### WHAT THE TASK ASKS
All entries, exactly as written, should be output again.
───
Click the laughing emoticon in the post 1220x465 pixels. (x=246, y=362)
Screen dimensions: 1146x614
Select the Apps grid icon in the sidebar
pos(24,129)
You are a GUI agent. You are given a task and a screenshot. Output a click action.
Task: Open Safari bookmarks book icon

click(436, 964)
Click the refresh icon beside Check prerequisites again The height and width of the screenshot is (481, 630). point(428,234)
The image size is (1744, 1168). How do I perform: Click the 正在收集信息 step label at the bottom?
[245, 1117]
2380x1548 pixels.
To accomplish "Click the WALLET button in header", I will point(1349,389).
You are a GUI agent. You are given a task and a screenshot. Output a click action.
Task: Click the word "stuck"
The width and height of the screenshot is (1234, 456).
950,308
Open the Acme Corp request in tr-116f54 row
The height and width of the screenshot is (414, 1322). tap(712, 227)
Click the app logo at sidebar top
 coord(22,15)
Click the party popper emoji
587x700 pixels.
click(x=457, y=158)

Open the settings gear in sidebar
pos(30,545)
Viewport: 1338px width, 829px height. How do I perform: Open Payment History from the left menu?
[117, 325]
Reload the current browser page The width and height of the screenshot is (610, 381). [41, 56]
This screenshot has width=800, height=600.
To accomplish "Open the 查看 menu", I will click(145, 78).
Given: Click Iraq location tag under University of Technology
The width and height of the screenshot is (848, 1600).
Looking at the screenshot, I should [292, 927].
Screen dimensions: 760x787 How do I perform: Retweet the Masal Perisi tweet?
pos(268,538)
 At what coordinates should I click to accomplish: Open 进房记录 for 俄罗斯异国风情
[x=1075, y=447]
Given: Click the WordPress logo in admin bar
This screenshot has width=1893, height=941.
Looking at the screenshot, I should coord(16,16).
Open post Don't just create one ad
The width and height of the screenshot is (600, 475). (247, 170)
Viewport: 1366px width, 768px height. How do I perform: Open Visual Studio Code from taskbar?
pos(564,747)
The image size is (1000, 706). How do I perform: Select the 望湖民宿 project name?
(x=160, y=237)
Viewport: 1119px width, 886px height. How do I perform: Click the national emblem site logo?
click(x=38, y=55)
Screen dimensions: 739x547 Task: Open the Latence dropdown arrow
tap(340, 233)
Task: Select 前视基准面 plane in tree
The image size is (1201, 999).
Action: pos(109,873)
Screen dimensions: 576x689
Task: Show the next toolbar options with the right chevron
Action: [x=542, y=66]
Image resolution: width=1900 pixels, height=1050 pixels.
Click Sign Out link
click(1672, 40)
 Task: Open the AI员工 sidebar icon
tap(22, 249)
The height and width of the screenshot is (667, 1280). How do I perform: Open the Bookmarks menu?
───
### SOLUTION TO THE PROBLEM
Click the laughing emoticon in the post 1220x465 pixels. (x=246, y=362)
Screen dimensions: 1146x614
Select the Apps grid icon in the sidebar
pos(24,129)
You are a GUI agent. You are given a task and a screenshot. Output a click action.
Task: Open Safari bookmarks book icon

click(436, 964)
Click the refresh icon beside Check prerequisites again The height and width of the screenshot is (481, 630). point(428,234)
The image size is (1744, 1168). How do I perform: Click the 正在收集信息 step label at the bottom?
[245, 1117]
2380x1548 pixels.
To accomplish "Click the WALLET button in header", I will point(1349,389).
You are a GUI agent. You are given a task and a screenshot. Output a click action.
Task: Click the word "stuck"
The width and height of the screenshot is (1234, 456).
950,308
Open the Acme Corp request in tr-116f54 row
The height and width of the screenshot is (414, 1322). tap(712, 227)
Click the app logo at sidebar top
 coord(22,15)
Click the party popper emoji
587x700 pixels.
click(x=457, y=158)

Open the settings gear in sidebar
pos(30,545)
Viewport: 1338px width, 829px height. How do I perform: Open Payment History from the left menu?
[117, 325]
Reload the current browser page The width and height of the screenshot is (610, 381). [41, 56]
This screenshot has width=800, height=600.
To accomplish "Open the 查看 menu", I will click(145, 78).
Given: Click Iraq location tag under University of Technology
The width and height of the screenshot is (848, 1600).
Looking at the screenshot, I should [292, 927].
Screen dimensions: 760x787 How do I perform: Retweet the Masal Perisi tweet?
pos(268,538)
 At what coordinates should I click to accomplish: Open 进房记录 for 俄罗斯异国风情
[x=1075, y=447]
Given: Click the WordPress logo in admin bar
This screenshot has width=1893, height=941.
Looking at the screenshot, I should coord(16,16).
Open post Don't just create one ad
The width and height of the screenshot is (600, 475). (247, 170)
Viewport: 1366px width, 768px height. How do I perform: Open Visual Studio Code from taskbar?
pos(564,747)
The image size is (1000, 706). How do I perform: Select the 望湖民宿 project name?
(x=160, y=237)
Viewport: 1119px width, 886px height. How do I perform: Click the national emblem site logo?
click(x=38, y=55)
Screen dimensions: 739x547 Task: Open the Latence dropdown arrow
tap(340, 233)
Task: Select 前视基准面 plane in tree
The image size is (1201, 999).
Action: pos(109,873)
Screen dimensions: 576x689
Task: Show the next toolbar options with the right chevron
Action: [x=542, y=66]
Image resolution: width=1900 pixels, height=1050 pixels.
Click Sign Out link
click(1672, 40)
 Task: Open the AI员工 sidebar icon
tap(22, 249)
The height and width of the screenshot is (667, 1280). How do I perform: Open the Bookmarks menu?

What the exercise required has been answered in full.